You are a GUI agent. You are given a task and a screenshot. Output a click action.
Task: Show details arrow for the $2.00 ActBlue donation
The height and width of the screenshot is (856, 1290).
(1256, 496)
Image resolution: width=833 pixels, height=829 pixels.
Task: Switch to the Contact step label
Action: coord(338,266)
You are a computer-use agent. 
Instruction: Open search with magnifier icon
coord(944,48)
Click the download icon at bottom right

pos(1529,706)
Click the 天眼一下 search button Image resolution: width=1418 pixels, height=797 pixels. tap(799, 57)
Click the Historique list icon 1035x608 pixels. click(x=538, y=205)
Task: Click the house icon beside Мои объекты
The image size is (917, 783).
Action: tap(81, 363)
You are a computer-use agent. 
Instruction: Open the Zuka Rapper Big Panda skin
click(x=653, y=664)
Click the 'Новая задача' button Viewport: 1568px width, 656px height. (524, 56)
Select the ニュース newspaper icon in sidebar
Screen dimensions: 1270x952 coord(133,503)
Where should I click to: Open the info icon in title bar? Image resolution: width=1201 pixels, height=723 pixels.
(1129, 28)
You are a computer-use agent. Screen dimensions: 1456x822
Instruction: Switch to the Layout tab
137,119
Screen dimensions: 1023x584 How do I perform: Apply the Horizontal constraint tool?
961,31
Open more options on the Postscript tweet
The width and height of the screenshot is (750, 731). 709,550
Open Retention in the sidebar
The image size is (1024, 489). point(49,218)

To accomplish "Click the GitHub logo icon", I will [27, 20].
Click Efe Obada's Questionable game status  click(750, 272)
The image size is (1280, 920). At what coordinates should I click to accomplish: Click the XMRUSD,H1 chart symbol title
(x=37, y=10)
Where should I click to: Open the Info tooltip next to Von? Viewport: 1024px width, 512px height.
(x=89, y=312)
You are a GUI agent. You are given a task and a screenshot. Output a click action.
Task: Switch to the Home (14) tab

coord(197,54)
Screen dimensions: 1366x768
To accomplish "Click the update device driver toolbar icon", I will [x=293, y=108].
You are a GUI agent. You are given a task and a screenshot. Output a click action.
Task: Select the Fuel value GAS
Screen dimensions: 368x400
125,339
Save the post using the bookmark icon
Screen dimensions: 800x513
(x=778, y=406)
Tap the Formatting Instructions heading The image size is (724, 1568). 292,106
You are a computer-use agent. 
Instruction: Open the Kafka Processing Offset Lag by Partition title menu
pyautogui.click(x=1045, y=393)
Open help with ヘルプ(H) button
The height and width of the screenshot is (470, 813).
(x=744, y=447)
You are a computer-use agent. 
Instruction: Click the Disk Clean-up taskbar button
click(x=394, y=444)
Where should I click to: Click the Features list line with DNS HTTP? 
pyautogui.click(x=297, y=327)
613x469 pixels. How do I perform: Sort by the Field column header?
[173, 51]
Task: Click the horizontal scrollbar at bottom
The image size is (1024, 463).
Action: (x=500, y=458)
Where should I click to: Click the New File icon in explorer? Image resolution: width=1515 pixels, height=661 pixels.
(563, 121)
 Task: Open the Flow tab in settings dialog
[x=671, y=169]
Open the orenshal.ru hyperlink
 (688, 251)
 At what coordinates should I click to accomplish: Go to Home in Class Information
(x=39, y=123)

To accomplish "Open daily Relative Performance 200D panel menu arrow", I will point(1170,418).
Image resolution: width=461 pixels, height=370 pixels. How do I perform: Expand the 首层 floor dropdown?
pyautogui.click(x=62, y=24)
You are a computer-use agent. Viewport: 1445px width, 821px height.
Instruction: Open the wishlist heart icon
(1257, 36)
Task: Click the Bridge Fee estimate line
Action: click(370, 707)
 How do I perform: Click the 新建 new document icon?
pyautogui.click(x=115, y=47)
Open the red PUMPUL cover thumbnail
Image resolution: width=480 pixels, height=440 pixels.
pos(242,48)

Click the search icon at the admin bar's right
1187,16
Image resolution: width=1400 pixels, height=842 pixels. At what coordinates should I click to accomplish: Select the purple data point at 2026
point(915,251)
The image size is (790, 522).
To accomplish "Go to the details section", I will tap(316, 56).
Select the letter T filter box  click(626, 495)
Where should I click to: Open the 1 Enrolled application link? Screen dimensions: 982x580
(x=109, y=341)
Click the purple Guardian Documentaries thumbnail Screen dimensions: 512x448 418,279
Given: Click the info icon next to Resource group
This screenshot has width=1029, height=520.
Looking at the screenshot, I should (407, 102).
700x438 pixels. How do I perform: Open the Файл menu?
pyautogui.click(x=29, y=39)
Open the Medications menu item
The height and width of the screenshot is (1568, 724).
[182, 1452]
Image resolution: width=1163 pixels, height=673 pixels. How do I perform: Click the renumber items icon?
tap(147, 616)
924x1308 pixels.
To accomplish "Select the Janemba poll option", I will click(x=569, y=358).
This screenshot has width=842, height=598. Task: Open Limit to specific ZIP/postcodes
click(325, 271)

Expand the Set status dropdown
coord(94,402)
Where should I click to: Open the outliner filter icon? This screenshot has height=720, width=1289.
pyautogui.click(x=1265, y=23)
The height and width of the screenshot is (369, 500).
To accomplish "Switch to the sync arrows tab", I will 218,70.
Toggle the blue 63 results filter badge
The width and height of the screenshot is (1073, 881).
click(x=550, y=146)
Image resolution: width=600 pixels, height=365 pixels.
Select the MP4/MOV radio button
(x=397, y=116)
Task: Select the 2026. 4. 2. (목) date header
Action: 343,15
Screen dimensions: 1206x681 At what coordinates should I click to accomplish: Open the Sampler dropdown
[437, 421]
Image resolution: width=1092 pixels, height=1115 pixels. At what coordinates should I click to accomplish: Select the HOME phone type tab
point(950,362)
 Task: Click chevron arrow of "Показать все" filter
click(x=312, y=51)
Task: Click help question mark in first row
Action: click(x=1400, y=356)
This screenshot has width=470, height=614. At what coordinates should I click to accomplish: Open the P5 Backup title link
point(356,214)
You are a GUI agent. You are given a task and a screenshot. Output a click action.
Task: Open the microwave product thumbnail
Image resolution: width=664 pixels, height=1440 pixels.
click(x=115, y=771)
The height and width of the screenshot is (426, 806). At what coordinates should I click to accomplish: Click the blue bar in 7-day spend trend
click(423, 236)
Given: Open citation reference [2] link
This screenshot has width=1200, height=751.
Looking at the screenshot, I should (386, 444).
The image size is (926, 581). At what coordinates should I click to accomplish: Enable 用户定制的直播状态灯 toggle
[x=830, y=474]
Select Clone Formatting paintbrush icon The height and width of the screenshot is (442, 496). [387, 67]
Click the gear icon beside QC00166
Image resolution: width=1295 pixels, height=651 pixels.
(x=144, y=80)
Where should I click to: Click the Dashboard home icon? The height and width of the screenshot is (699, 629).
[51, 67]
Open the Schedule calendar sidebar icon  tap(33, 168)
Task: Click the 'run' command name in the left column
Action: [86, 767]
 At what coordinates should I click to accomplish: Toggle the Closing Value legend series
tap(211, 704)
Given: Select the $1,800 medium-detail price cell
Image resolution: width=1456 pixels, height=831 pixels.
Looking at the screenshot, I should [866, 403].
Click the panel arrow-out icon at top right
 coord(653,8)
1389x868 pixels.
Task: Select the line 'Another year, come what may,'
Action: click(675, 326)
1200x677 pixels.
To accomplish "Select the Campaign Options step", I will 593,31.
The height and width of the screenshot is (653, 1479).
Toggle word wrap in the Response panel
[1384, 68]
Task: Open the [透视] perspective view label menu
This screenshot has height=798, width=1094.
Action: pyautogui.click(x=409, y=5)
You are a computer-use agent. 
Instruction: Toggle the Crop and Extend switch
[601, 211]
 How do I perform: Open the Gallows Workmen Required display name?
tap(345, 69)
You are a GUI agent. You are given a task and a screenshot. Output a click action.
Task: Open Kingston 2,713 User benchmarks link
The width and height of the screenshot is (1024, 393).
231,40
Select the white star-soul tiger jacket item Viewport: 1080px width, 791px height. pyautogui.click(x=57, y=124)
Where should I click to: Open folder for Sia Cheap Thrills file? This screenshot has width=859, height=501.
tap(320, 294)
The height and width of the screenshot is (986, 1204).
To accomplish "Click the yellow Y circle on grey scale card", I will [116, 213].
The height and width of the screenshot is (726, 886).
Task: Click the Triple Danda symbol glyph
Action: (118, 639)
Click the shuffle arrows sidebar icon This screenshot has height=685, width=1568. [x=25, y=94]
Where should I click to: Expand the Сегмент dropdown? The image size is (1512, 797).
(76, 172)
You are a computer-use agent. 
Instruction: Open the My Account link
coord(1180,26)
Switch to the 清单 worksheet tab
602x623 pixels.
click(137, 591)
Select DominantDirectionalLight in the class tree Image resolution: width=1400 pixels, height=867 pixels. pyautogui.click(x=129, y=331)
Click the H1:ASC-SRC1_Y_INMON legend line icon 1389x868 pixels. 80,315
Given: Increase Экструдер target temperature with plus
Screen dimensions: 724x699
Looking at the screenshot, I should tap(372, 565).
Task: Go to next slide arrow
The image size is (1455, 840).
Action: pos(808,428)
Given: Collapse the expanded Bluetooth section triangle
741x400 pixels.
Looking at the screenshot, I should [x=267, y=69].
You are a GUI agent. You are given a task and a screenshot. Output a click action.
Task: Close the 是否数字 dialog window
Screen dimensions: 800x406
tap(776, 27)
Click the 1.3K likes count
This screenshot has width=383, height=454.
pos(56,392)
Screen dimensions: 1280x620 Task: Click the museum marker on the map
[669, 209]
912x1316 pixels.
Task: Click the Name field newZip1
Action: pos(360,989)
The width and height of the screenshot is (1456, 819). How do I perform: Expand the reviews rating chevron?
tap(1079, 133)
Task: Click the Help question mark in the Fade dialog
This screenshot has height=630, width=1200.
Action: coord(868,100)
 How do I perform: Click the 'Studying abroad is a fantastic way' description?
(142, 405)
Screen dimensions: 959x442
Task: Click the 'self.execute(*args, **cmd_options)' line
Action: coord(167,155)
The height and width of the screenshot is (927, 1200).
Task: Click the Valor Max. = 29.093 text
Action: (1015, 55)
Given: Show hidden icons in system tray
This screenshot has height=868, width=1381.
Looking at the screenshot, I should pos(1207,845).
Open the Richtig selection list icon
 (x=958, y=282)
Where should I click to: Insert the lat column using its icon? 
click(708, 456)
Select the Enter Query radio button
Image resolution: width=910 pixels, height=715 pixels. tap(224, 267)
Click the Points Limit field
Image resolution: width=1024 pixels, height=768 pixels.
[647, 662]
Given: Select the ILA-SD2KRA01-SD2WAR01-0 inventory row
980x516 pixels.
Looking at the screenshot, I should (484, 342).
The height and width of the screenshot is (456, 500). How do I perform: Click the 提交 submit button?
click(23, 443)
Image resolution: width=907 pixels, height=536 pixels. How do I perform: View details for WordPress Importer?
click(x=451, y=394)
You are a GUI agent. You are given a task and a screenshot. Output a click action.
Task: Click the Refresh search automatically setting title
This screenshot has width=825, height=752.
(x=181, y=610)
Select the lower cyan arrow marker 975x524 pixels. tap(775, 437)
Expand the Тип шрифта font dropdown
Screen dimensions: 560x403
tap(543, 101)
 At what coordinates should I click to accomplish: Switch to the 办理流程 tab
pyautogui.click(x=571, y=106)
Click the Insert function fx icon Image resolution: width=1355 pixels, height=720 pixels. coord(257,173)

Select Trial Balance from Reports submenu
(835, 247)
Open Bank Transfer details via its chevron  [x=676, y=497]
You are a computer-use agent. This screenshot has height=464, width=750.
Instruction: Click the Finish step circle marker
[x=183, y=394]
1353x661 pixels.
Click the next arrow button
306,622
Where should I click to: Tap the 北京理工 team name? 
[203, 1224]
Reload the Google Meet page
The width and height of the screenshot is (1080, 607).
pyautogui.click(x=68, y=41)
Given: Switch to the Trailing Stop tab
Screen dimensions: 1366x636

▶ [Task to complete] Only the lines from the one holding "Task: Click the Help" to the end of the entries above belong in the answer, each copied exactly.

▶ [Exercise solution]
Task: Click the Help question mark in the Fade dialog
This screenshot has height=630, width=1200.
Action: coord(868,100)
 How do I perform: Click the 'Studying abroad is a fantastic way' description?
(142, 405)
Screen dimensions: 959x442
Task: Click the 'self.execute(*args, **cmd_options)' line
Action: coord(167,155)
The height and width of the screenshot is (927, 1200).
Task: Click the Valor Max. = 29.093 text
Action: (1015, 55)
Given: Show hidden icons in system tray
This screenshot has height=868, width=1381.
Looking at the screenshot, I should pos(1207,845).
Open the Richtig selection list icon
 (x=958, y=282)
Where should I click to: Insert the lat column using its icon? 
click(708, 456)
Select the Enter Query radio button
Image resolution: width=910 pixels, height=715 pixels. tap(224, 267)
Click the Points Limit field
Image resolution: width=1024 pixels, height=768 pixels.
[647, 662]
Given: Select the ILA-SD2KRA01-SD2WAR01-0 inventory row
980x516 pixels.
Looking at the screenshot, I should (484, 342).
The height and width of the screenshot is (456, 500). How do I perform: Click the 提交 submit button?
click(23, 443)
Image resolution: width=907 pixels, height=536 pixels. How do I perform: View details for WordPress Importer?
click(x=451, y=394)
You are a GUI agent. You are given a task and a screenshot. Output a click action.
Task: Click the Refresh search automatically setting title
This screenshot has width=825, height=752.
(x=181, y=610)
Select the lower cyan arrow marker 975x524 pixels. tap(775, 437)
Expand the Тип шрифта font dropdown
Screen dimensions: 560x403
tap(543, 101)
 At what coordinates should I click to accomplish: Switch to the 办理流程 tab
pyautogui.click(x=571, y=106)
Click the Insert function fx icon Image resolution: width=1355 pixels, height=720 pixels. coord(257,173)

Select Trial Balance from Reports submenu
(835, 247)
Open Bank Transfer details via its chevron  [x=676, y=497]
You are a computer-use agent. This screenshot has height=464, width=750.
Instruction: Click the Finish step circle marker
[x=183, y=394]
1353x661 pixels.
Click the next arrow button
306,622
Where should I click to: Tap the 北京理工 team name? 
[203, 1224]
Reload the Google Meet page
The width and height of the screenshot is (1080, 607).
pyautogui.click(x=68, y=41)
Given: Switch to the Trailing Stop tab
Screen dimensions: 1366x636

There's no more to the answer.